Problem to work on: Can the data below be set down again exactly, line for line?

Data extracts:
________

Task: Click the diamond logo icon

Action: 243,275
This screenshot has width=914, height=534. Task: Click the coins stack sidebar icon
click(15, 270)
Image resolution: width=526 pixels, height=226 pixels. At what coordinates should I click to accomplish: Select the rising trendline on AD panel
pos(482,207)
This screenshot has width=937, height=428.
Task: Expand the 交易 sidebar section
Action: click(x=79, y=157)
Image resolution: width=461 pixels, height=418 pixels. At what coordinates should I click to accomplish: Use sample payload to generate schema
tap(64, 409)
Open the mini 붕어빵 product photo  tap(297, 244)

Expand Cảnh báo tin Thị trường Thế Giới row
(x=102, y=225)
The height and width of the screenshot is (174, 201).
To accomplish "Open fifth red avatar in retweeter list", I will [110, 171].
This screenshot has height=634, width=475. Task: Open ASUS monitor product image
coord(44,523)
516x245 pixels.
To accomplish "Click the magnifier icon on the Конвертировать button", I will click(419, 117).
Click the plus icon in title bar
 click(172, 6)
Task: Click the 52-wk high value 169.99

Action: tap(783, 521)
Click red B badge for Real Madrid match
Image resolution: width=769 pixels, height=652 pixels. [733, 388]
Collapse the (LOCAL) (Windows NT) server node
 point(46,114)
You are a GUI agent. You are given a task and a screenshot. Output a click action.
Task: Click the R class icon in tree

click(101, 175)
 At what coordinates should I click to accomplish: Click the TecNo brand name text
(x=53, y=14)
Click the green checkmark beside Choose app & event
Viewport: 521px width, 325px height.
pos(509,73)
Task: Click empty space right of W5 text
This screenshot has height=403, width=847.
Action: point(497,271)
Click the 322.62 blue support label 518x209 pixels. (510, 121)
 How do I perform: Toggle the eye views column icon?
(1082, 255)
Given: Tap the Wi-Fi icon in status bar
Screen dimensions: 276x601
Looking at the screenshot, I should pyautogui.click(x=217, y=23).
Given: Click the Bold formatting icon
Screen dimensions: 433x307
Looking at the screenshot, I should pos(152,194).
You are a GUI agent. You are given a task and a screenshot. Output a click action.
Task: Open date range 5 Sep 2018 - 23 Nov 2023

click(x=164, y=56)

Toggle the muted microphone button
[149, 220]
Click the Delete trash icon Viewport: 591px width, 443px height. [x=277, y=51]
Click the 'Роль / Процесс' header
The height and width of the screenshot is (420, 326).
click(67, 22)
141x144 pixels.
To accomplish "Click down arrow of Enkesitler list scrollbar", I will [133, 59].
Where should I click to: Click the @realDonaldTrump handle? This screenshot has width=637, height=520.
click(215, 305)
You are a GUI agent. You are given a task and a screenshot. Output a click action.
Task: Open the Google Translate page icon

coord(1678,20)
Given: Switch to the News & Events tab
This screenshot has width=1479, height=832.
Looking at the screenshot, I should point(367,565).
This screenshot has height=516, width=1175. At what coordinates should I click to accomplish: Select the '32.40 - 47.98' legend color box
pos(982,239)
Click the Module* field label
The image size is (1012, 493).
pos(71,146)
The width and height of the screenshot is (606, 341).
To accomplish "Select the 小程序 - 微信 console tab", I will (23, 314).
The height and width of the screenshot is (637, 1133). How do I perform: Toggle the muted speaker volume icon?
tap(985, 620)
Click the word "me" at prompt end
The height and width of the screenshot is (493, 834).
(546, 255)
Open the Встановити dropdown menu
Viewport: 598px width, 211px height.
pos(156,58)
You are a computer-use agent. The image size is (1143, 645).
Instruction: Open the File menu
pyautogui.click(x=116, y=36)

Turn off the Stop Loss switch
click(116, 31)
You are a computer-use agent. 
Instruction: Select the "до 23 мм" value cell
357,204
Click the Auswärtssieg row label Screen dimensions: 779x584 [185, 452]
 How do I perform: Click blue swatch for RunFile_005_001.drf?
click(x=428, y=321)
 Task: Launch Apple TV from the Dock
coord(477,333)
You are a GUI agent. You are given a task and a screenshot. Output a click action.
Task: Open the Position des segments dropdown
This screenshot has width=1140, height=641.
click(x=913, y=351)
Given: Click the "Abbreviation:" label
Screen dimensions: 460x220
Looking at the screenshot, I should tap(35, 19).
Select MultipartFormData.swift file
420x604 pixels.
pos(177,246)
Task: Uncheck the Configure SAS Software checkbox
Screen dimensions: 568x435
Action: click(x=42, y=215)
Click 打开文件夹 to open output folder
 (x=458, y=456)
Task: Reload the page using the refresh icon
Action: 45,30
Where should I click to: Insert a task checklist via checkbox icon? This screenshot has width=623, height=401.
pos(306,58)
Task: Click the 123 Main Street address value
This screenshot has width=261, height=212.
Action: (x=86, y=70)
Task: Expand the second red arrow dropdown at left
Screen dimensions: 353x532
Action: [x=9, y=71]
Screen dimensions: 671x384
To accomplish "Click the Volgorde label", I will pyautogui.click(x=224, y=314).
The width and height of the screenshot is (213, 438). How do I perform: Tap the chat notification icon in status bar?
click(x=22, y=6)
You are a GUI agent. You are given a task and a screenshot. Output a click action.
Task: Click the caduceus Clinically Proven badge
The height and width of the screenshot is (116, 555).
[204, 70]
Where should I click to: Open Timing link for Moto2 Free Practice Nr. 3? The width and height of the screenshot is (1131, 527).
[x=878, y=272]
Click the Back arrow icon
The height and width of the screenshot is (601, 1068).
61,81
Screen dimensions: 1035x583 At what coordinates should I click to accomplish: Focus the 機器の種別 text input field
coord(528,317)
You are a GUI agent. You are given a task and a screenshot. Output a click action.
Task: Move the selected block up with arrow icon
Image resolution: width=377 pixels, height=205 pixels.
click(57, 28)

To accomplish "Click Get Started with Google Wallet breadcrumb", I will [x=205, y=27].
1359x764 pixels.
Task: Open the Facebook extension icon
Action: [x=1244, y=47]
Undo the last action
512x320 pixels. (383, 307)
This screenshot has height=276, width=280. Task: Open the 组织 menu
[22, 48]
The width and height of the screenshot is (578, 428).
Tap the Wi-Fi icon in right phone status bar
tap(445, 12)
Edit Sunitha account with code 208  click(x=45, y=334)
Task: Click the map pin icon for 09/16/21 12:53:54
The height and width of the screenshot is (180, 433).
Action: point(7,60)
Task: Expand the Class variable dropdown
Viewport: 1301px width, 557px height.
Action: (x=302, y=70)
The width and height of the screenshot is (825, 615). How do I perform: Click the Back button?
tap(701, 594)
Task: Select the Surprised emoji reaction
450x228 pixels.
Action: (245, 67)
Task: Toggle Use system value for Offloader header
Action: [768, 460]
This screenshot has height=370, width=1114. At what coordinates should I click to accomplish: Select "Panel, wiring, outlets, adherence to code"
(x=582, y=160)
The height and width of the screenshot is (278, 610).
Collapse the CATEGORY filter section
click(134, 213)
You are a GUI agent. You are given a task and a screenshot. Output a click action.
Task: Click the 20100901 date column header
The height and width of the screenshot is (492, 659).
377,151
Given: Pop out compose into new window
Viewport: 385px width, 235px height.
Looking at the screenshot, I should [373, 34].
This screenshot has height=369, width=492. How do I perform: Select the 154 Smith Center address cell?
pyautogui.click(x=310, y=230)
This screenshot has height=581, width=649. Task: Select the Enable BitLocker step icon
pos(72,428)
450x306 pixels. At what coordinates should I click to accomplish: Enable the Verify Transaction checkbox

________

Solution for this task:
Task: Click the diamond logo icon

Action: 243,275
This screenshot has width=914, height=534. Task: Click the coins stack sidebar icon
click(15, 270)
Image resolution: width=526 pixels, height=226 pixels. At what coordinates should I click to accomplish: Select the rising trendline on AD panel
pos(482,207)
This screenshot has width=937, height=428.
Task: Expand the 交易 sidebar section
Action: click(x=79, y=157)
Image resolution: width=461 pixels, height=418 pixels. At what coordinates should I click to accomplish: Use sample payload to generate schema
tap(64, 409)
Open the mini 붕어빵 product photo  tap(297, 244)

Expand Cảnh báo tin Thị trường Thế Giới row
(x=102, y=225)
The height and width of the screenshot is (174, 201).
To accomplish "Open fifth red avatar in retweeter list", I will [110, 171].
This screenshot has height=634, width=475. Task: Open ASUS monitor product image
coord(44,523)
516x245 pixels.
To accomplish "Click the magnifier icon on the Конвертировать button", I will click(419, 117).
Click the plus icon in title bar
 click(172, 6)
Task: Click the 52-wk high value 169.99

Action: tap(783, 521)
Click red B badge for Real Madrid match
Image resolution: width=769 pixels, height=652 pixels. [733, 388]
Collapse the (LOCAL) (Windows NT) server node
 point(46,114)
You are a GUI agent. You are given a task and a screenshot. Output a click action.
Task: Click the R class icon in tree

click(101, 175)
 At what coordinates should I click to accomplish: Click the TecNo brand name text
(x=53, y=14)
Click the green checkmark beside Choose app & event
Viewport: 521px width, 325px height.
pos(509,73)
Task: Click empty space right of W5 text
This screenshot has height=403, width=847.
Action: point(497,271)
Click the 322.62 blue support label 518x209 pixels. (510, 121)
 How do I perform: Toggle the eye views column icon?
(1082, 255)
Given: Tap the Wi-Fi icon in status bar
Screen dimensions: 276x601
Looking at the screenshot, I should pyautogui.click(x=217, y=23).
Given: Click the Bold formatting icon
Screen dimensions: 433x307
Looking at the screenshot, I should pos(152,194).
You are a GUI agent. You are given a task and a screenshot. Output a click action.
Task: Open date range 5 Sep 2018 - 23 Nov 2023

click(x=164, y=56)

Toggle the muted microphone button
[149, 220]
Click the Delete trash icon Viewport: 591px width, 443px height. [x=277, y=51]
Click the 'Роль / Процесс' header
The height and width of the screenshot is (420, 326).
click(67, 22)
141x144 pixels.
To accomplish "Click down arrow of Enkesitler list scrollbar", I will [133, 59].
Where should I click to: Click the @realDonaldTrump handle? This screenshot has width=637, height=520.
click(215, 305)
You are a GUI agent. You are given a task and a screenshot. Output a click action.
Task: Open the Google Translate page icon

coord(1678,20)
Given: Switch to the News & Events tab
This screenshot has width=1479, height=832.
Looking at the screenshot, I should point(367,565).
This screenshot has height=516, width=1175. At what coordinates should I click to accomplish: Select the '32.40 - 47.98' legend color box
pos(982,239)
Click the Module* field label
The image size is (1012, 493).
pos(71,146)
The width and height of the screenshot is (606, 341).
To accomplish "Select the 小程序 - 微信 console tab", I will (23, 314).
The height and width of the screenshot is (637, 1133). How do I perform: Toggle the muted speaker volume icon?
tap(985, 620)
Click the word "me" at prompt end
The height and width of the screenshot is (493, 834).
(546, 255)
Open the Встановити dropdown menu
Viewport: 598px width, 211px height.
pos(156,58)
You are a computer-use agent. The image size is (1143, 645).
Instruction: Open the File menu
pyautogui.click(x=116, y=36)

Turn off the Stop Loss switch
click(116, 31)
You are a computer-use agent. 
Instruction: Select the "до 23 мм" value cell
357,204
Click the Auswärtssieg row label Screen dimensions: 779x584 [185, 452]
 How do I perform: Click blue swatch for RunFile_005_001.drf?
click(x=428, y=321)
 Task: Launch Apple TV from the Dock
coord(477,333)
You are a GUI agent. You are given a task and a screenshot. Output a click action.
Task: Open the Position des segments dropdown
This screenshot has width=1140, height=641.
click(x=913, y=351)
Given: Click the "Abbreviation:" label
Screen dimensions: 460x220
Looking at the screenshot, I should tap(35, 19).
Select MultipartFormData.swift file
420x604 pixels.
pos(177,246)
Task: Uncheck the Configure SAS Software checkbox
Screen dimensions: 568x435
Action: click(x=42, y=215)
Click 打开文件夹 to open output folder
 (x=458, y=456)
Task: Reload the page using the refresh icon
Action: 45,30
Where should I click to: Insert a task checklist via checkbox icon? This screenshot has width=623, height=401.
pos(306,58)
Task: Click the 123 Main Street address value
This screenshot has width=261, height=212.
Action: (x=86, y=70)
Task: Expand the second red arrow dropdown at left
Screen dimensions: 353x532
Action: [x=9, y=71]
Screen dimensions: 671x384
To accomplish "Click the Volgorde label", I will pyautogui.click(x=224, y=314).
The width and height of the screenshot is (213, 438). How do I perform: Tap the chat notification icon in status bar?
click(x=22, y=6)
You are a GUI agent. You are given a task and a screenshot. Output a click action.
Task: Click the caduceus Clinically Proven badge
The height and width of the screenshot is (116, 555).
[204, 70]
Where should I click to: Open Timing link for Moto2 Free Practice Nr. 3? The width and height of the screenshot is (1131, 527).
[x=878, y=272]
Click the Back arrow icon
The height and width of the screenshot is (601, 1068).
61,81
Screen dimensions: 1035x583 At what coordinates should I click to accomplish: Focus the 機器の種別 text input field
coord(528,317)
You are a GUI agent. You are given a task and a screenshot. Output a click action.
Task: Move the selected block up with arrow icon
Image resolution: width=377 pixels, height=205 pixels.
click(57, 28)

To accomplish "Click Get Started with Google Wallet breadcrumb", I will [x=205, y=27].
1359x764 pixels.
Task: Open the Facebook extension icon
Action: [x=1244, y=47]
Undo the last action
512x320 pixels. (383, 307)
This screenshot has height=276, width=280. Task: Open the 组织 menu
[22, 48]
The width and height of the screenshot is (578, 428).
Tap the Wi-Fi icon in right phone status bar
tap(445, 12)
Edit Sunitha account with code 208  click(x=45, y=334)
Task: Click the map pin icon for 09/16/21 12:53:54
The height and width of the screenshot is (180, 433).
Action: point(7,60)
Task: Expand the Class variable dropdown
Viewport: 1301px width, 557px height.
Action: (x=302, y=70)
The width and height of the screenshot is (825, 615). How do I perform: Click the Back button?
tap(701, 594)
Task: Select the Surprised emoji reaction
450x228 pixels.
Action: (245, 67)
Task: Toggle Use system value for Offloader header
Action: [768, 460]
This screenshot has height=370, width=1114. At what coordinates should I click to accomplish: Select "Panel, wiring, outlets, adherence to code"
(x=582, y=160)
The height and width of the screenshot is (278, 610).
Collapse the CATEGORY filter section
click(134, 213)
You are a GUI agent. You are given a task and a screenshot. Output a click action.
Task: Click the 20100901 date column header
The height and width of the screenshot is (492, 659).
377,151
Given: Pop out compose into new window
Viewport: 385px width, 235px height.
Looking at the screenshot, I should [373, 34].
This screenshot has height=369, width=492. How do I perform: Select the 154 Smith Center address cell?
pyautogui.click(x=310, y=230)
This screenshot has height=581, width=649. Task: Select the Enable BitLocker step icon
pos(72,428)
450x306 pixels. At what coordinates should I click to accomplish: Enable the Verify Transaction checkbox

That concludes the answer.